The problem asks us to find the inverse of the given matrix. A matrix is a rectangular arrangement of numbers. The given matrix is:
$$\begin{bmatrix}-3&2\\5&-5\end{bmatrix}$$
This means the numbers are arranged as:
- First row: -3 and 2
- Second row: 5 and -5
We need to find a special matrix called the inverse, often denoted as $$A^{-1}$$.

**step2** Calculating the Determinant

Before finding the inverse, we must calculate a value called the determinant. This value tells us if an inverse exists.
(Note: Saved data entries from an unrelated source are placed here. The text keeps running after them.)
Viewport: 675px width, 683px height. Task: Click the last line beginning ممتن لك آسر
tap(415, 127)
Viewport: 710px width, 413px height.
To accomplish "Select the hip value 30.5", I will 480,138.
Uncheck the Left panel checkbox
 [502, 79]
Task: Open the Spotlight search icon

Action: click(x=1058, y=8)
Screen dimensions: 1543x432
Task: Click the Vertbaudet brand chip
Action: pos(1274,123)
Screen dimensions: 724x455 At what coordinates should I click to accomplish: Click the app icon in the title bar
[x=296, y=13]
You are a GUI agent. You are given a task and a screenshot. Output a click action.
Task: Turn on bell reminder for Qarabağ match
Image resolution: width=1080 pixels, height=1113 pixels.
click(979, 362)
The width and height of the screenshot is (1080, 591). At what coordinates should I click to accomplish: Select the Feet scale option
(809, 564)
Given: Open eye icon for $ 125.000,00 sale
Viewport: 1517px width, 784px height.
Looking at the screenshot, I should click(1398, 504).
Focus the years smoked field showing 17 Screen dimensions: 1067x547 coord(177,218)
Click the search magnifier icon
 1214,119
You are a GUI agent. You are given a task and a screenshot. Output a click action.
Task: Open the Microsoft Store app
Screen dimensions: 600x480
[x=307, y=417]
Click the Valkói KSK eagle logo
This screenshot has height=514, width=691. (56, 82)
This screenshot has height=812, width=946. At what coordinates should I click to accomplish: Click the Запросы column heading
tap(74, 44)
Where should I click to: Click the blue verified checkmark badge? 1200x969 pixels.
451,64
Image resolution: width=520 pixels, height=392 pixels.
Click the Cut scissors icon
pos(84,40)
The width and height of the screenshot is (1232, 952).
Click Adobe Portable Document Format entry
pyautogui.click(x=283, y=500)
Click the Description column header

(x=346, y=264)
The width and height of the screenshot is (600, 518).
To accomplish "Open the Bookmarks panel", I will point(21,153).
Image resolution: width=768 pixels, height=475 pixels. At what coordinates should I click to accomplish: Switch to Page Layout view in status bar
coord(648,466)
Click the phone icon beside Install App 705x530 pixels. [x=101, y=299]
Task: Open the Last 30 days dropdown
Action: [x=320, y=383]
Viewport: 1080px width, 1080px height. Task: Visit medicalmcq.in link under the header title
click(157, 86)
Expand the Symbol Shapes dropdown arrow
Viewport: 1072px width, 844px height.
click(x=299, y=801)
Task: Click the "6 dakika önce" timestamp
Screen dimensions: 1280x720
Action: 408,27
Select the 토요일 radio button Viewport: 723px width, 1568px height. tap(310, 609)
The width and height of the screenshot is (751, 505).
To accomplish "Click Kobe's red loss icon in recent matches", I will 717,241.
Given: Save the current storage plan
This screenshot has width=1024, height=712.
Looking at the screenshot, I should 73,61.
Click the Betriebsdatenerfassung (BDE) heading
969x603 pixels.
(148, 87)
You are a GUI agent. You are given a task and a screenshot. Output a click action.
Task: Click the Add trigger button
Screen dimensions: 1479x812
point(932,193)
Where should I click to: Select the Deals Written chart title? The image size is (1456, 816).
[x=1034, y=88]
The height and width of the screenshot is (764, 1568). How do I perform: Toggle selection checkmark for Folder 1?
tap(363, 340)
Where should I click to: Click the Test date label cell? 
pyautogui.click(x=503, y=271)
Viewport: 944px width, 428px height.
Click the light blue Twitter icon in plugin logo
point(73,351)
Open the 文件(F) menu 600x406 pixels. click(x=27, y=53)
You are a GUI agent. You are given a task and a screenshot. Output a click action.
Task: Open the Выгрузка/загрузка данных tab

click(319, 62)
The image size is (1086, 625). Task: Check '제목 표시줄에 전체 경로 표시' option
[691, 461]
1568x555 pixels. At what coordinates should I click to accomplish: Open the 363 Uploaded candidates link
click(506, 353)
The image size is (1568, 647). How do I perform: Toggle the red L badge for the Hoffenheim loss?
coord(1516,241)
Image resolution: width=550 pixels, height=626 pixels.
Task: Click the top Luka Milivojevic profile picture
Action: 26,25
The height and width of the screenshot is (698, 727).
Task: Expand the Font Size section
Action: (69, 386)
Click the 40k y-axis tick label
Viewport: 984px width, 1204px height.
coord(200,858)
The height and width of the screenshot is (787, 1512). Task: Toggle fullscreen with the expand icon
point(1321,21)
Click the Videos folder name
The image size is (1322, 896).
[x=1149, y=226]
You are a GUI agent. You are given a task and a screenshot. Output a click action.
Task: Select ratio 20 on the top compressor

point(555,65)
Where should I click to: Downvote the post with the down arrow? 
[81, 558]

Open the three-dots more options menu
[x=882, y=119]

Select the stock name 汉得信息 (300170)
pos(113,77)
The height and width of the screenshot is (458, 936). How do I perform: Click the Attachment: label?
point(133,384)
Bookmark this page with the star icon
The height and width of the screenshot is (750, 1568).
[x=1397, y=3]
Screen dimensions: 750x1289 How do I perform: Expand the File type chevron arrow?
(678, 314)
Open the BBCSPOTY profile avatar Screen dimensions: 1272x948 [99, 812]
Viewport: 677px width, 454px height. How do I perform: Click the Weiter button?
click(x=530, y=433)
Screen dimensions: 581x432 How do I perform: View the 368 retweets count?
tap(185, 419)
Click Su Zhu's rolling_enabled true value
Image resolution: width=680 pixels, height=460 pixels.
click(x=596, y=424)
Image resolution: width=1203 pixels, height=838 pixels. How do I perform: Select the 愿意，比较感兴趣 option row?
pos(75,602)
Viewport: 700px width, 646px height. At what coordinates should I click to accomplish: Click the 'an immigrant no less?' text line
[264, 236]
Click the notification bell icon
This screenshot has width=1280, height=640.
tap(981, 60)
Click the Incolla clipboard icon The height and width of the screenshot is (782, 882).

For a 2x2 matrix like the one we have, we calculate the determinant by following these steps:
1. Multiply the number in the top-left corner by the number in the bottom-right corner.
- Top-left number is -3.
- Bottom-right number is -5.
- Product: $$-3 \times -5 = 15$$
2. Multiply the number in the top-right corner by the number in the bottom-left corner.
- Top-right number is 2.
- Bottom-left number is 5.
- Product: $$2 \times 5 = 10$$
3. Subtract the second product from the first product.
- Determinant = $$15 - 10 = 5$$
Since the determinant is 5 (which is not zero), the inverse of the matrix exists.

**step3** Forming the Adjoint Matrix

Next, we create a new matrix by rearranging and changing the signs of some numbers from the original matrix:
Original matrix: $$\begin{bmatrix}-3&2\\5&-5\end{bmatrix}$$
1. Swap the position of the top-left number (-3) with the bottom-right number (-5).
- The new top-left becomes -5.
- The new bottom-right becomes -3.
2. Change the sign of the top-right number (2) and the bottom-left number (5).
- The new top-right becomes -2.
- The new bottom-left becomes -5.
After these changes, the new matrix looks like this:
$$\begin{bmatrix}-5&-2\\-5&-3\end{bmatrix}$$

**step4** Calculating the Inverse Matrix

The final step to find the inverse matrix ( $$A^{-1}$$ ) is to divide every number in the new matrix (from Step 3) by the determinant we calculated in Step 2. Our determinant was 5.
So, we perform the division for each number in the matrix $$\begin{bmatrix}-5&-2\\-5&-3\end{bmatrix}$$:
1. Top-left number: $$-5 \div 5 = -1$$
2. Top-right number: $$-2 \div 5 = -\frac{2}{5}$$
3. Bottom-left number: $$-5 \div 5 = -1$$
4. Bottom-right number: $$-3 \div 5 = -\frac{3}{5}$$
Putting these results into the matrix, the inverse matrix $$A^{-1}$$ is:
$$\begin{bmatrix}-1&-\frac{2}{5}\\-1&-\frac{3}{5}\end{bmatrix}$$